- _Task to carry out_:
Every line of the material that holds "column" should be counted; give the number and nothing more.

- _Supplied material_:
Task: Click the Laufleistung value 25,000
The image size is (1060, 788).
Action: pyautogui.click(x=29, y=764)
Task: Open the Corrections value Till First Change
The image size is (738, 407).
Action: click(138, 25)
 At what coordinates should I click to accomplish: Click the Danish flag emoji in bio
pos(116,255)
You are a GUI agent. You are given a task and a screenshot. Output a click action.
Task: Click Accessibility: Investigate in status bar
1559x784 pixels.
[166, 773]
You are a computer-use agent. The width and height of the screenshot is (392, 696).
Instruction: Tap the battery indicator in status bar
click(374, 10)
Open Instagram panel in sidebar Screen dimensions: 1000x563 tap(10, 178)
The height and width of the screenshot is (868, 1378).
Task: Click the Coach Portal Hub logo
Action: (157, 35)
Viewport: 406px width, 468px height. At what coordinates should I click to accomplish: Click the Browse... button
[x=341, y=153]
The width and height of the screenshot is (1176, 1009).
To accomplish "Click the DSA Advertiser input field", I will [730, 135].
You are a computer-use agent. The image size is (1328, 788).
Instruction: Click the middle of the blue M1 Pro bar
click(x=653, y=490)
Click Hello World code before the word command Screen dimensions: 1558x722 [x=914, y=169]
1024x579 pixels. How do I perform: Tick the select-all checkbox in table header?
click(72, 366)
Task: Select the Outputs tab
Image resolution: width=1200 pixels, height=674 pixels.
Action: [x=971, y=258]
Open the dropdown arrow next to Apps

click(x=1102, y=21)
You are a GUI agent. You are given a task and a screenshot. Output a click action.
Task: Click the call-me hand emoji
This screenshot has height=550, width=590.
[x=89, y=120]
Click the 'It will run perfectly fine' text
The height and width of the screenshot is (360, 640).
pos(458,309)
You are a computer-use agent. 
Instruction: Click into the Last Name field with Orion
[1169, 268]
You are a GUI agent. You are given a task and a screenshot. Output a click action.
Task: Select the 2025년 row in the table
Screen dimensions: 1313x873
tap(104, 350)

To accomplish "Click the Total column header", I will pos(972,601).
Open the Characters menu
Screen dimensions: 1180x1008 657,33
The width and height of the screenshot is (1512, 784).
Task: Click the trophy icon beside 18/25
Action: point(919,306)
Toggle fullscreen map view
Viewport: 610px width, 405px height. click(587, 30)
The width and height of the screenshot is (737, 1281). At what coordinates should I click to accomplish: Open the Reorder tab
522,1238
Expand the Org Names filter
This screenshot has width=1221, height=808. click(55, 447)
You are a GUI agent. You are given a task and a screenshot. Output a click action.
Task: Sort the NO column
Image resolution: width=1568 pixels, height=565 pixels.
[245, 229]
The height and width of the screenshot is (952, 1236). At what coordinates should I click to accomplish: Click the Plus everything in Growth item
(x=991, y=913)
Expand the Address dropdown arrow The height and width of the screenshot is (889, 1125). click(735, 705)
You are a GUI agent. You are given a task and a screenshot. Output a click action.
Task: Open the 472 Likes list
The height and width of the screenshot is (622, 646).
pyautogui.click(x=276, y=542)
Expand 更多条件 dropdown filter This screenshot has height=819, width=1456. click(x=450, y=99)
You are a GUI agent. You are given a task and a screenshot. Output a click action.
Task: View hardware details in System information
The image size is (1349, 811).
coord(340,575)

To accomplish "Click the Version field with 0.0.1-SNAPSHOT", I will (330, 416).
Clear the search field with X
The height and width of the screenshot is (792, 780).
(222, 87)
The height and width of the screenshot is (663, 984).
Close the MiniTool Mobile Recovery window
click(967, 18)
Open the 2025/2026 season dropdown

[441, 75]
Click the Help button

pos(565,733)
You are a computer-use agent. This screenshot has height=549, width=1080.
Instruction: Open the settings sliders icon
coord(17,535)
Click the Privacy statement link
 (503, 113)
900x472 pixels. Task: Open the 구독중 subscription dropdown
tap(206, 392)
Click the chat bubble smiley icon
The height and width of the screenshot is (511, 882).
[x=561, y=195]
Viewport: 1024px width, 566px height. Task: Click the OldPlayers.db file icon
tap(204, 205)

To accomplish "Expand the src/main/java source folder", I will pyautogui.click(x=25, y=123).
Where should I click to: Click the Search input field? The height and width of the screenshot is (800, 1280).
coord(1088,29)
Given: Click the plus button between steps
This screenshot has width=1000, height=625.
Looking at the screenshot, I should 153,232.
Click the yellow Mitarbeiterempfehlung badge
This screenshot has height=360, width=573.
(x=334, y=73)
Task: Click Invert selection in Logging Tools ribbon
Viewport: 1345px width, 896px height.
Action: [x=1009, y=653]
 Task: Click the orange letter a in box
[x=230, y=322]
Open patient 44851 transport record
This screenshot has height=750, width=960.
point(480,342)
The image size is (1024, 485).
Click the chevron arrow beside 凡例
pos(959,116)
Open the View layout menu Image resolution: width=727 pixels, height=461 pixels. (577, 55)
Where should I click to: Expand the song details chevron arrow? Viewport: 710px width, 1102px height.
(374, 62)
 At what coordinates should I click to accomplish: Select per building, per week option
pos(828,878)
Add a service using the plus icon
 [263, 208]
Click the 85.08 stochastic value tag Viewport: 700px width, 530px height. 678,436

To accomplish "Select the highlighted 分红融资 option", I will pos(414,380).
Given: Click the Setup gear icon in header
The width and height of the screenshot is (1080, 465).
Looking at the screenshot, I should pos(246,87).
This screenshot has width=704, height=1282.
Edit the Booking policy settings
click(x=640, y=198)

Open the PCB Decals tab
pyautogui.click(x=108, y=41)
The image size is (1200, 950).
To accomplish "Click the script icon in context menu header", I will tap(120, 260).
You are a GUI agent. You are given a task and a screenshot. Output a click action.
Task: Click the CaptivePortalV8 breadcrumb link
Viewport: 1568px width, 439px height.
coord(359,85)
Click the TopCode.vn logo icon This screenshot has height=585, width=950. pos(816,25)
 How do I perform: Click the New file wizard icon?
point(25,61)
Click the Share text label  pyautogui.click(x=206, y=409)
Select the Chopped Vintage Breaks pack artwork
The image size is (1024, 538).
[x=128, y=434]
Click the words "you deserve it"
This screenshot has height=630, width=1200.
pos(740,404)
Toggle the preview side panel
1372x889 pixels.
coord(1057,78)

- _Exercise result_:
2